A mi la playa me gusta burda y punto. Sin embargo, nunca había ido a las playas de Orlando, es más, no tenía la más mínima idea de su existencia. Pobre ignorante.

Para los poco entendidos en la materia, resulta que allí está Cabo Cañaveral y, en consecuencia, el Kennedy Space Center. Yo lo descubrí viendo uno de los 2599 folletos que agarré en una bomba.

Después de enterarnos de que Cocoa Beach, Melbourne, Titusville y Cabo Cañaveral quedaban a hora y media, nos pareció un plan original. Y es que, ¿a quién coño se le ocurre ir a la playa cuando va a Orlando? Estoy segura de que no a muchos.

En fin, el hecho es que emprendimos nuestro viaje de gasolina, puentes y peajes hacia Cocoa Beach. Nos paramos en una de las tantas entradas a la playa. Hay miles de entradas, todas con duchitas, bolsitas para el popó de los perros, estacionamiento, maticas y puentecitos de madera, al mejor estilo Santa Mónica. Todo es “ito” porque todo es muy cuchi.

La playa estaba prácticamente sola, nosotros, dos mil gaviotas y tres personas más, incluida la dueña del tobo rosado. El mar aquí tiene muchísima corriente y en las entradas hay un instructivo que indica qué hacer si te agarra la resaca.

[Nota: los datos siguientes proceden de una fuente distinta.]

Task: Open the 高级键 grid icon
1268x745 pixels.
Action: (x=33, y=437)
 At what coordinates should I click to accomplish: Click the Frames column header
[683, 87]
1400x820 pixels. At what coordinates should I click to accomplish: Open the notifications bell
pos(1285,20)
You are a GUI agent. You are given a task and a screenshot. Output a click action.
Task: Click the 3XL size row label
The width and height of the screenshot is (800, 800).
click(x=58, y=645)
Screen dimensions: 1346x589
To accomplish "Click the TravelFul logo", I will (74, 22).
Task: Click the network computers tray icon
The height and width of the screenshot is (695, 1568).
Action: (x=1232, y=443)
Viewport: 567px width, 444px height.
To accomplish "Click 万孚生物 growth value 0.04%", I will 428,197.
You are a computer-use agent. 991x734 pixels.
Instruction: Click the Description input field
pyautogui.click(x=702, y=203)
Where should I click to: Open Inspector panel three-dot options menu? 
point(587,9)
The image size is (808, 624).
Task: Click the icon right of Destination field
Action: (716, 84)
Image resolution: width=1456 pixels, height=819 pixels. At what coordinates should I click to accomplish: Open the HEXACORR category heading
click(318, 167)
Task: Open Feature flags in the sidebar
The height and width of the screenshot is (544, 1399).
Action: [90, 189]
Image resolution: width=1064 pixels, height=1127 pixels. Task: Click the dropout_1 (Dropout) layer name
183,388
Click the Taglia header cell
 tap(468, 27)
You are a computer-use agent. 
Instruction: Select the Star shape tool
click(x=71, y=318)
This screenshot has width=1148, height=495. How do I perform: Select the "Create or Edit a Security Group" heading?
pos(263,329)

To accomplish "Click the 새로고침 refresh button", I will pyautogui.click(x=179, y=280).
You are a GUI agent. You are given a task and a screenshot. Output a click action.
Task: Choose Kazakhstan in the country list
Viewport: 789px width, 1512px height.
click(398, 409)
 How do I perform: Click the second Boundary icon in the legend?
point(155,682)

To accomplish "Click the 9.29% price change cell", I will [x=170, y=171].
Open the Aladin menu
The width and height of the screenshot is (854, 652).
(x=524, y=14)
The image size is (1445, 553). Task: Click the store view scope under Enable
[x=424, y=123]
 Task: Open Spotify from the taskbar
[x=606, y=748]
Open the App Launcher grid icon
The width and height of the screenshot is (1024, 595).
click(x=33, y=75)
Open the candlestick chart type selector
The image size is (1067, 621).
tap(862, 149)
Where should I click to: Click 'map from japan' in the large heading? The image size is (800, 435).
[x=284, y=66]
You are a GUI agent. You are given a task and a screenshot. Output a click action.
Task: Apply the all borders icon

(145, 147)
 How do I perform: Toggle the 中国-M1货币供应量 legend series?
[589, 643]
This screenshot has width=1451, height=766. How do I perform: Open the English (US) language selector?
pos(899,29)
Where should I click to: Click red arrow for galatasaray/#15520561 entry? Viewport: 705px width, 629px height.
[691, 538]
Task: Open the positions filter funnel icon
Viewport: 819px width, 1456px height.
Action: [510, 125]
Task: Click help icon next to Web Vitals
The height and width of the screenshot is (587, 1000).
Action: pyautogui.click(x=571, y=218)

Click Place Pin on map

No es tan complicado, se supone que solo hay que nadar hacia los lados para salir. La vaina es saber en ese momento qué es arriba, abajo y los lados.

Lo primero que me llamó la atención fue la textura de la arena, esa vaina es moon sand, nada que ver con la arena de nuestras playas. Ese día el viento estaba muy cabilla y hacía que la arena te cacheteara y te puyara cual muñeco de vudú.

Caminamos por la playa largo rato. El paisaje es más o menos el mismo y no hay kioskos de empanadas o pescado frito ni perros callejeros.

Nos fuimos relativamente tarde y al encender la radio comenzaron a anunciar, de forma bien alarmista, un posible tornado en xxx county y zzz county (yo no entendía qué carajo decía el de la radio). Buscando en el mapa entendí que estábamos en el xxx county y que íbamos a zzz county. Nos agarró la madre de todas las tormentas, nos perdimos y el viento se llevaba el carro hacia los lados. Aún así, repetiría este día de playa mil veces más.